Answer

**step1** Understanding the problem

The problem asks us to evaluate the truthfulness of the statement $$(A')^{-1}=(A^{-1})'$$ for a non-singular matrix $$A$$. Here, $$A'$$ represents the transpose of matrix $$A$$, and $$A^{-1}$$ represents the inverse of matrix $$A$$. A non-singular matrix is defined as a matrix that possesses an inverse.

**step2** Recalling relevant definitions and properties

To address this problem, we need to utilize the fundamental definitions and properties related to matrix inverse and transpose:
1. **Definition of Matrix Inverse:** For a non-singular matrix $$A$$, its inverse, denoted as $$A^{-1}$$, satisfies the conditions $$AA^{-1} = I$$ and $$A^{-1}A = I$$, where $$I$$ is the identity matrix. The identity matrix acts like the number 1 in scalar multiplication.
2. **Definition of Matrix Transpose:** The transpose of a matrix $$A$$, denoted as $$A'$$, is formed by interchanging the rows and columns of $$A$$. For example, if $$A$$ has an element at row $$i$$ and column $$j$$ (denoted as $$a_{ij}$$), then $$A'$$ will have that element at row $$j$$ and column $$i$$ (denoted as $$a'_{ji} = a_{ij}$$).
3. **Property of Transpose of a Product:** For any two matrices $$X$$ and $$Y$$ that can be multiplied (i.e., they are conformable for multiplication), the transpose of their product is given by $$(XY)' = Y'X'$$. This means we reverse the order of multiplication and take the transpose of each matrix.
4. **Transpose of the Identity Matrix:** The identity matrix $$I$$ is a square matrix with ones on its main diagonal and zeros elsewhere. When its rows and columns are interchanged, it remains unchanged. Therefore, $$I' = I$$.

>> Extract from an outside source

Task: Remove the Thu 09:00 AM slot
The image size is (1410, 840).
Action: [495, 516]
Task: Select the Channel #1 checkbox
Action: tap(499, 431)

**step3** Proving the equality

Let's begin with the defining property of the inverse of $$A$$:
$$AA^{-1} = I$$
Now, we apply the transpose operation to both sides of this equation:
$$(AA^{-1})' = I'$$
Using the property that the transpose of a product is the product of the transposes in reverse order ($$(XY)' = Y'X'$$), we can rewrite the left side:
$$(A^{-1})'A' = I'$$
Since the transpose of the identity matrix is the identity matrix itself ($$I' = I$$), the equation simplifies to:
$$(A^{-1})'A' = I$$
This equation shows that when the matrix $$(A^{-1})'$$ is multiplied by $$A'$$ from the left, the result is the identity matrix. This indicates that $$(A^{-1})'$$ is a left inverse of $$A'$$.
Next, let's consider the other defining property of the inverse of $$A$$:
$$A^{-1}A = I$$
Taking the transpose of both sides:
$$(A^{-1}A)' = I'$$
Applying the transpose of a product property once more:
$$A'(A^{-1})' = I'$$
Again, substituting $$I' = I$$:
$$A'(A^{-1})' = I$$
This equation shows that when the matrix $$(A^{-1})'$$ is multiplied by $$A'$$ from the right, the result is the identity matrix. This indicates that $$(A^{-1})'$$ is a right inverse of $$A'$$.
Since $$(A^{-1})'$$ acts as both a left inverse and a right inverse for $$A'$$, by the unique definition of an inverse, $$(A^{-1})'$$ is the inverse of $$A'$$. The inverse of $$A'$$ is formally denoted as $$(A')^{-1}$$.
Therefore, we have rigorously demonstrated that:
$$(A')^{-1} = (A^{-1})'$$

**step4** Conclusion

Based on our step-by-step derivation using the fundamental properties of matrix inverse and transpose, the given statement $$(A')^{-1}=(A^{-1})'$$ is indeed true for any non-singular matrix $$A$$.